*Exercise aim*: Where the line containing "Given: Hide NVMe" appears, end the copy there, keeping that line; start from the first line of the entries, copy exactly, and omit pictures.

Pixel coordinate grounding data:
· · · · ·
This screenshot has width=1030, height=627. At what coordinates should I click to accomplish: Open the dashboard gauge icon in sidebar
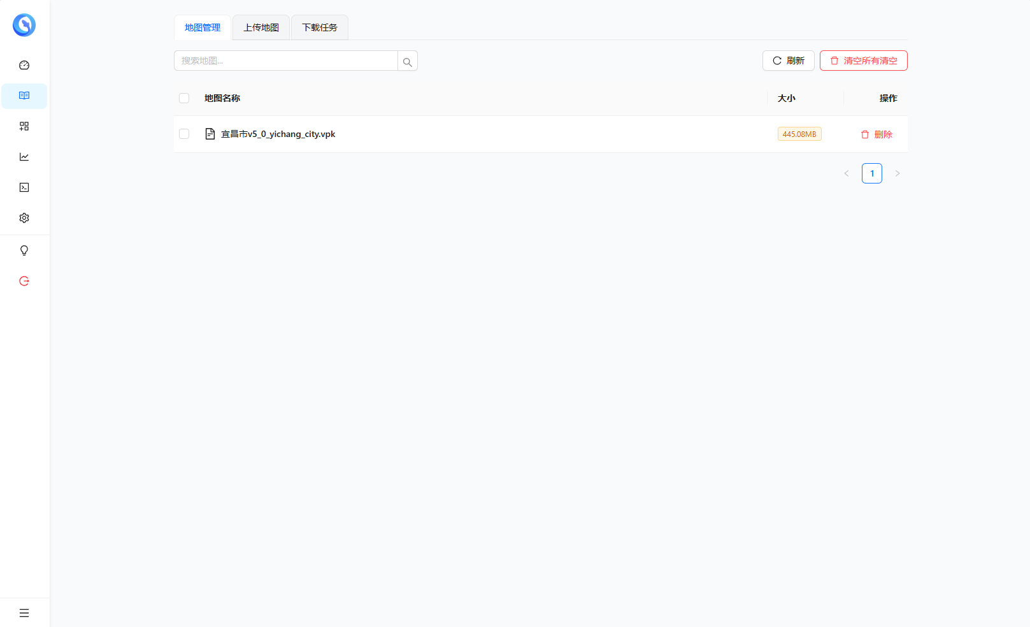pos(24,65)
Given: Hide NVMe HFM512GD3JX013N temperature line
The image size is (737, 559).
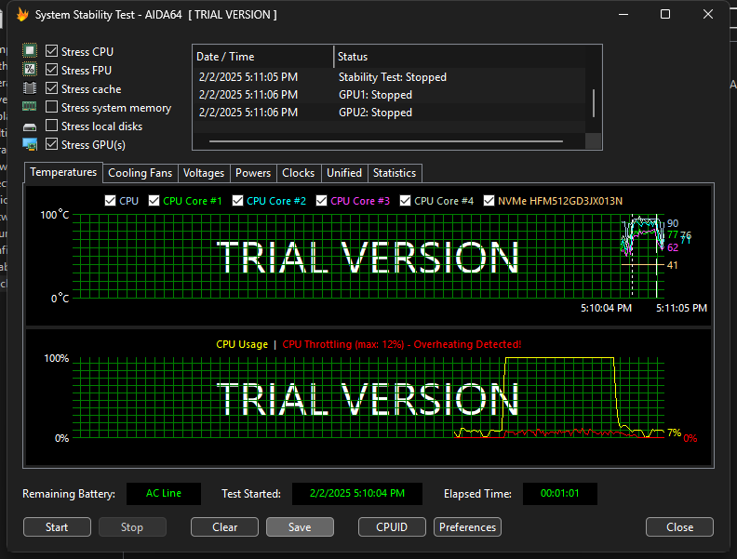Looking at the screenshot, I should point(489,200).
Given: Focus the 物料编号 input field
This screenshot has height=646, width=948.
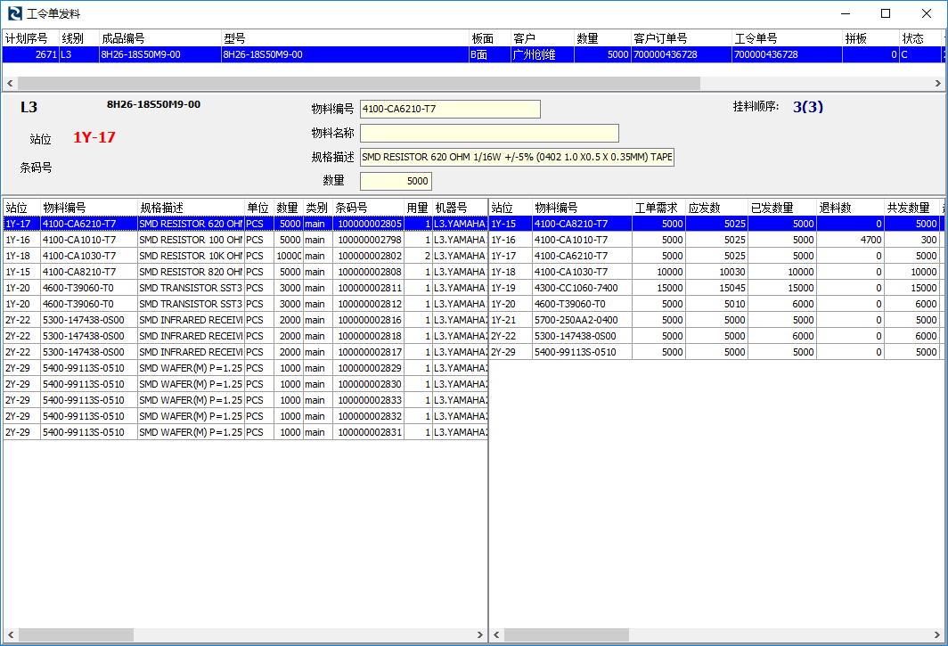Looking at the screenshot, I should point(450,109).
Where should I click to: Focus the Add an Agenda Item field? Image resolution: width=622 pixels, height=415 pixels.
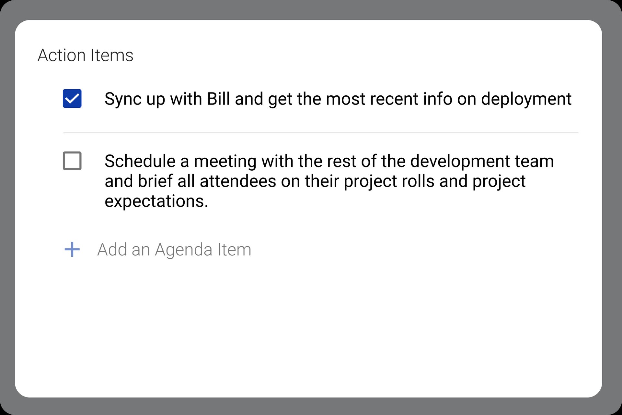point(174,250)

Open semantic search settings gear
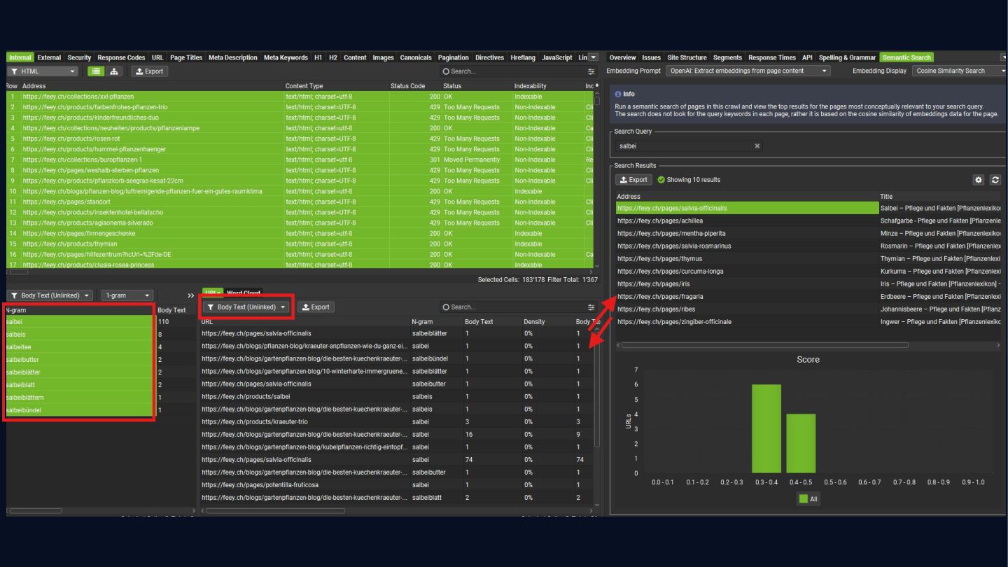979,180
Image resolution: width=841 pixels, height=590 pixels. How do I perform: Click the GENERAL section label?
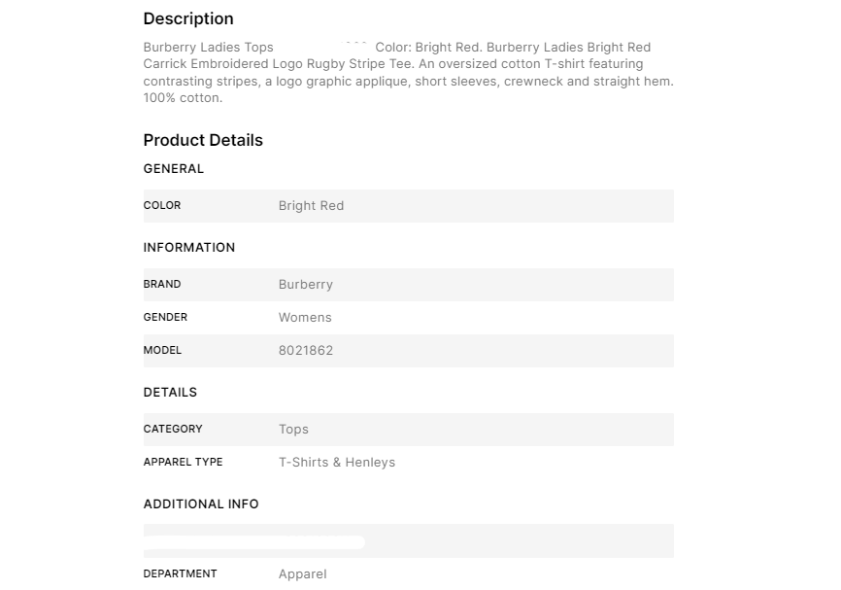[174, 169]
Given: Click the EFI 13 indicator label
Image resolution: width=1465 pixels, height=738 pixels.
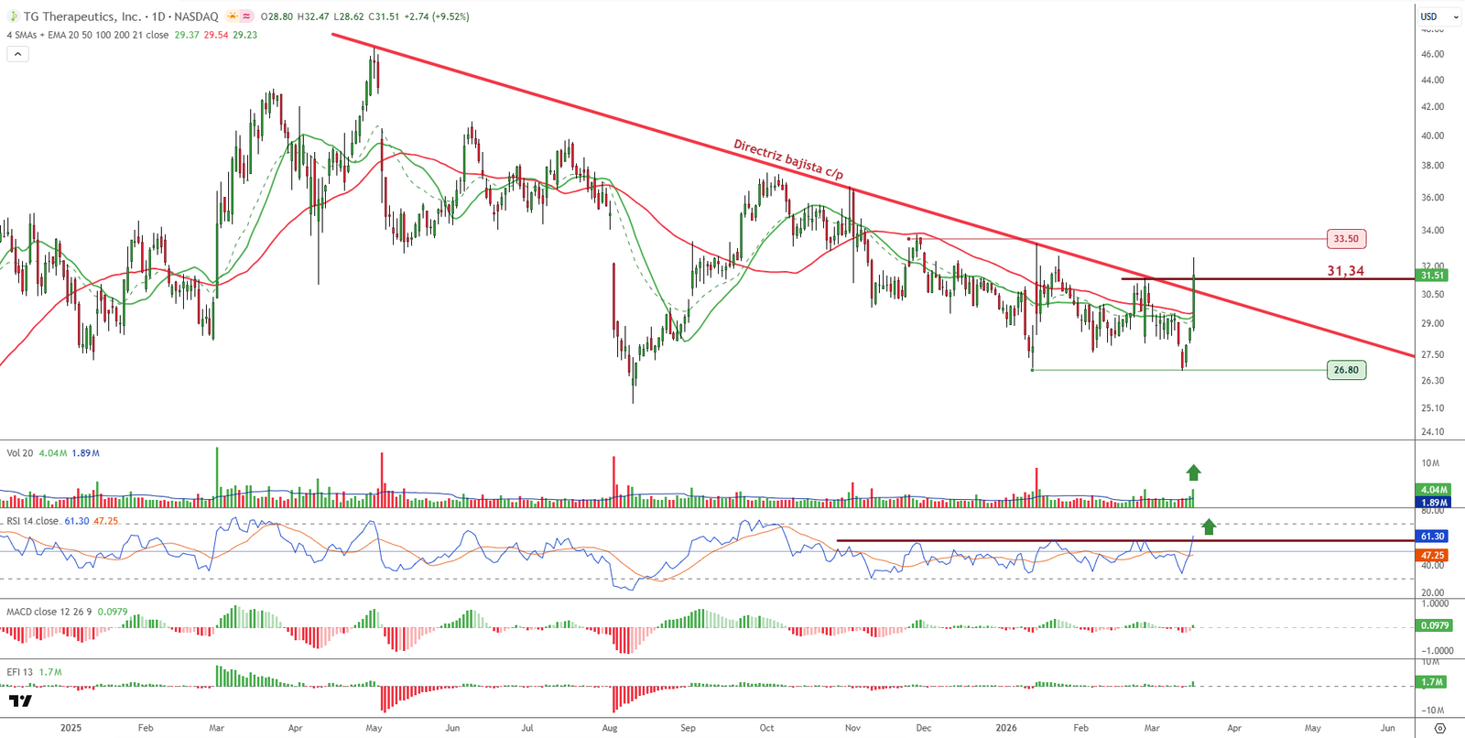Looking at the screenshot, I should pyautogui.click(x=20, y=672).
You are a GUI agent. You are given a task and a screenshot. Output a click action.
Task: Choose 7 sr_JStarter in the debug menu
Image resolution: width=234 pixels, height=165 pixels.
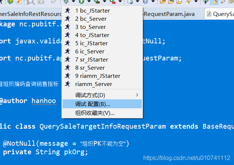coord(91,60)
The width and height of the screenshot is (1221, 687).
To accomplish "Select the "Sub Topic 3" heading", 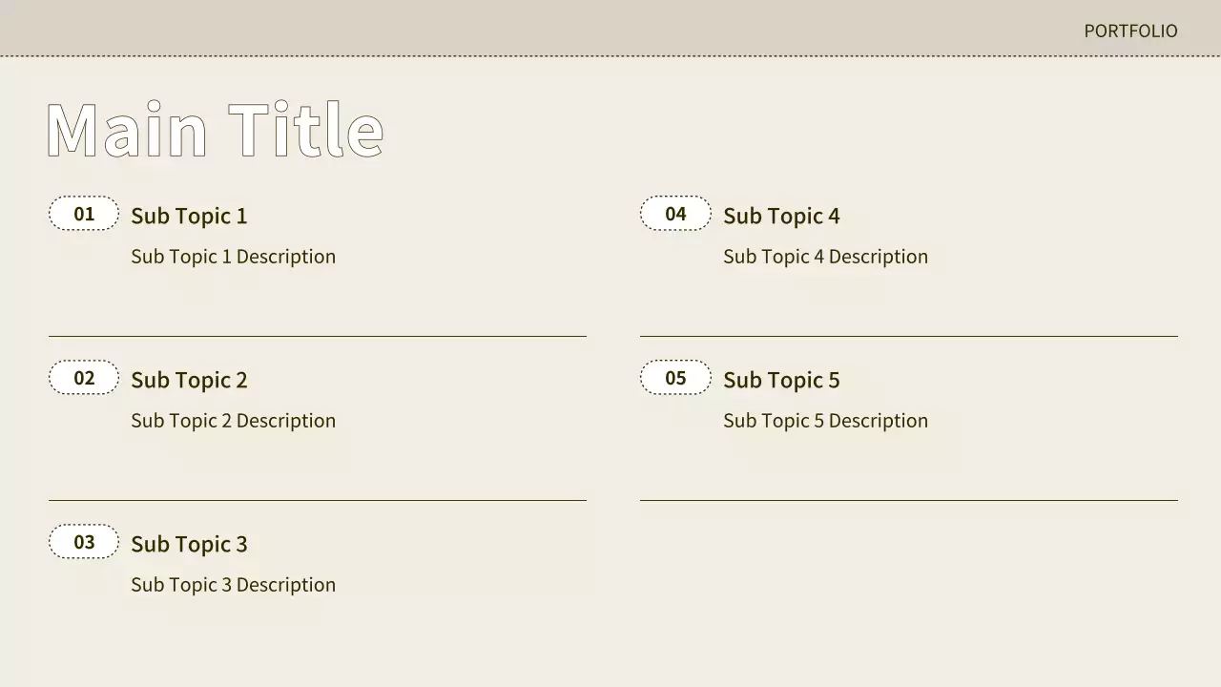I will 189,545.
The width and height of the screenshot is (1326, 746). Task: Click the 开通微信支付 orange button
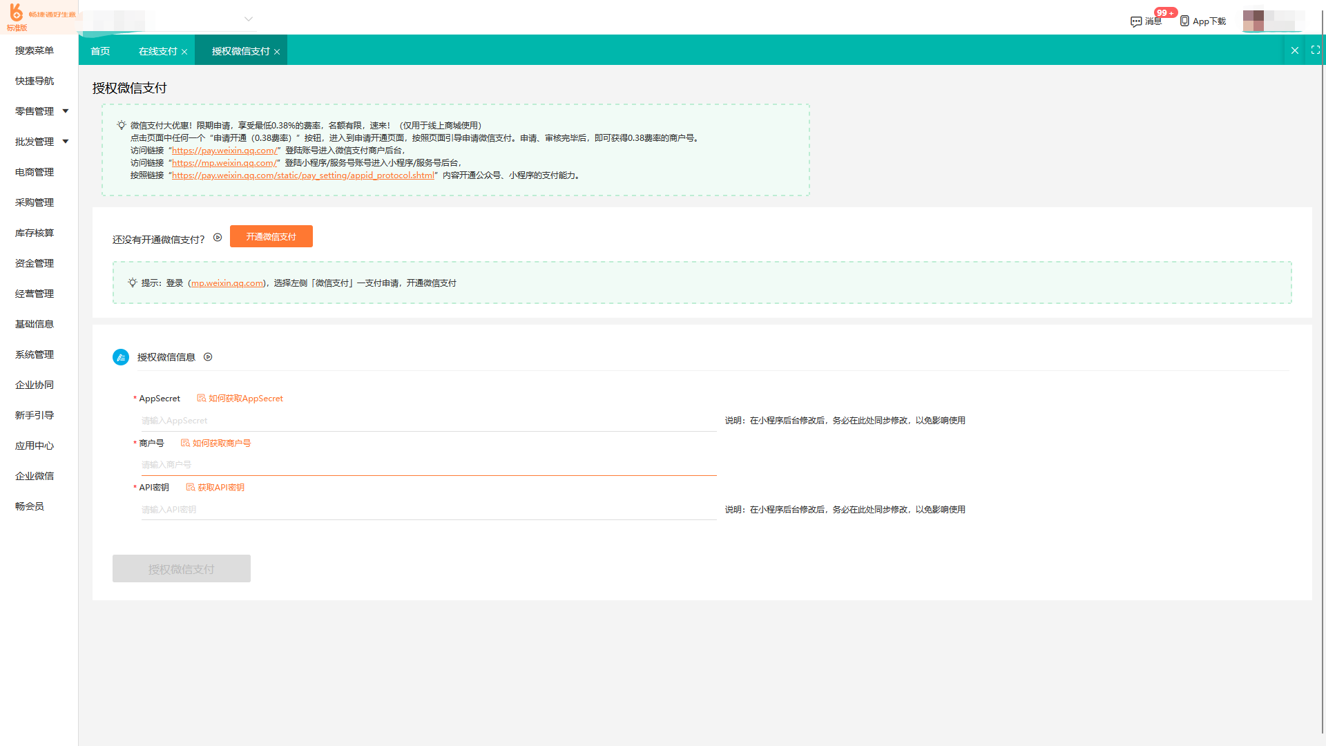271,237
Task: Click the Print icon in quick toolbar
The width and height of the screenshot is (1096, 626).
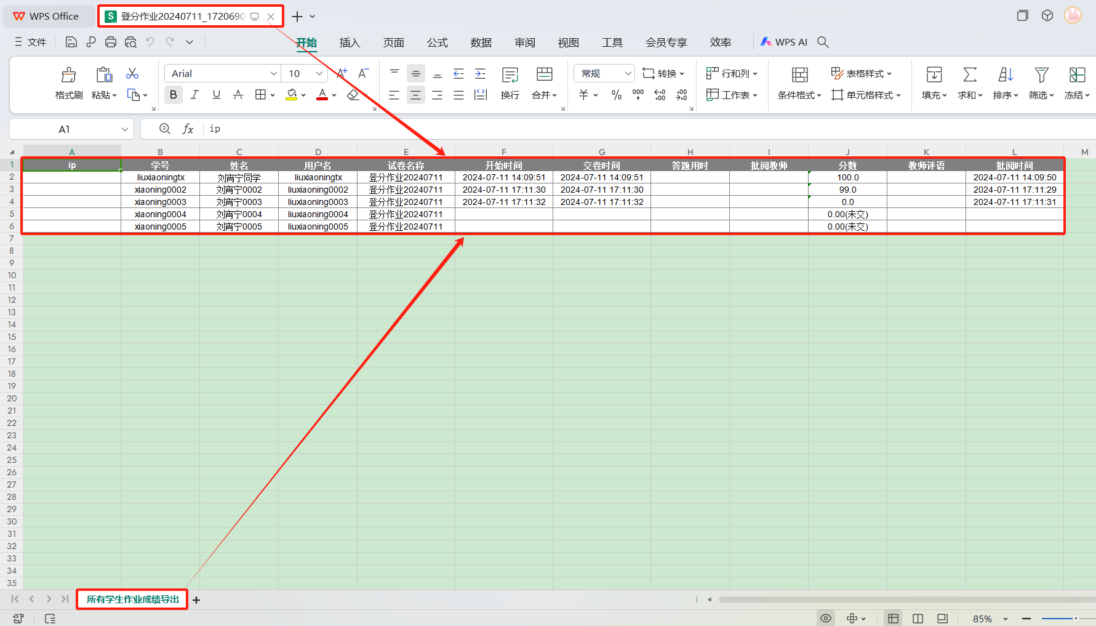Action: [x=111, y=42]
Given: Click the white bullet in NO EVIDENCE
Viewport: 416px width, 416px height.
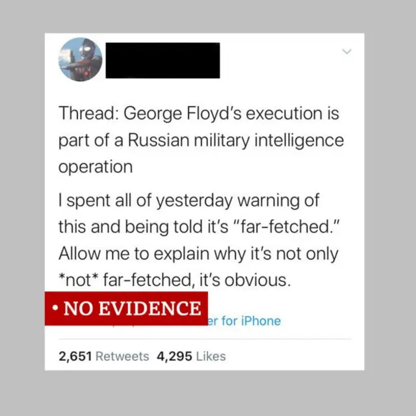Looking at the screenshot, I should [x=57, y=309].
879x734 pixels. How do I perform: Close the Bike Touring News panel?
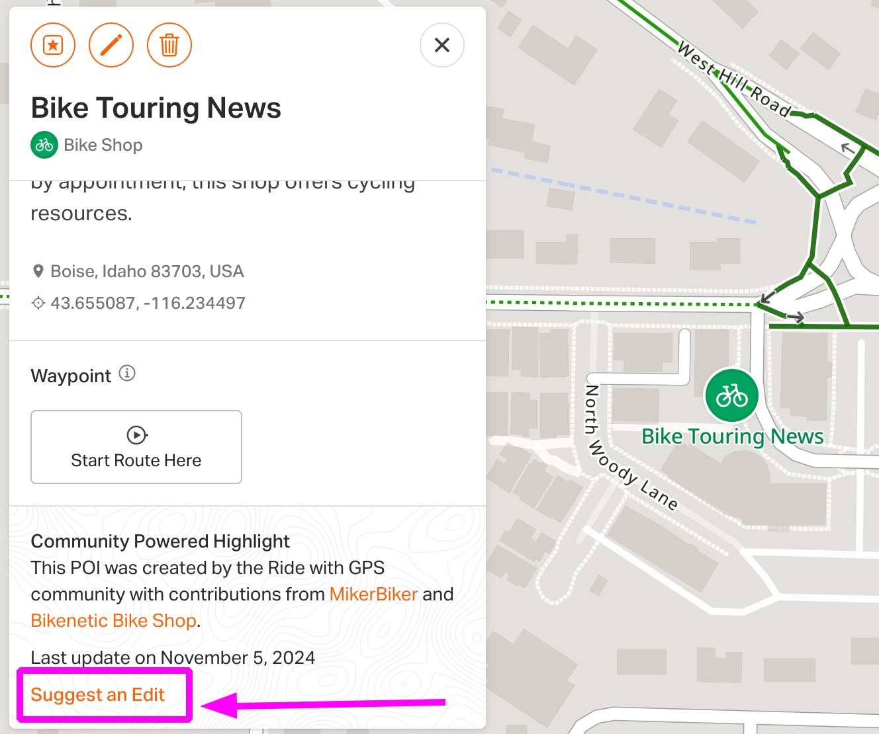point(442,45)
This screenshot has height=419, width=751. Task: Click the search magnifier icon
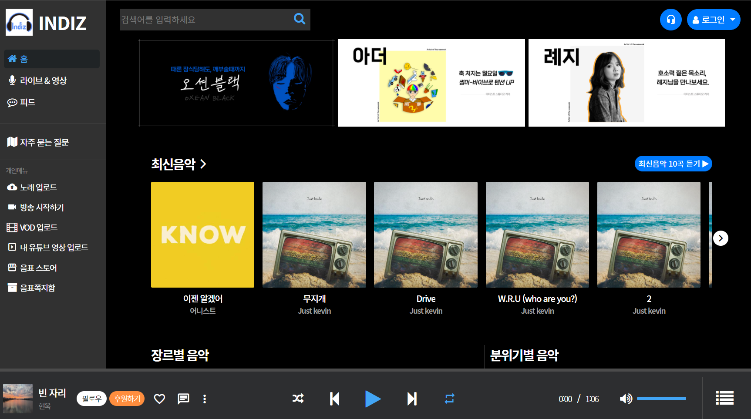pos(300,19)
· · · · ·
*Solution below*:
This screenshot has width=1030, height=627. At what coordinates should I click to accomplish: Open the dashboard gauge icon in sidebar
pos(24,65)
Given: Hide NVMe HFM512GD3JX013N temperature line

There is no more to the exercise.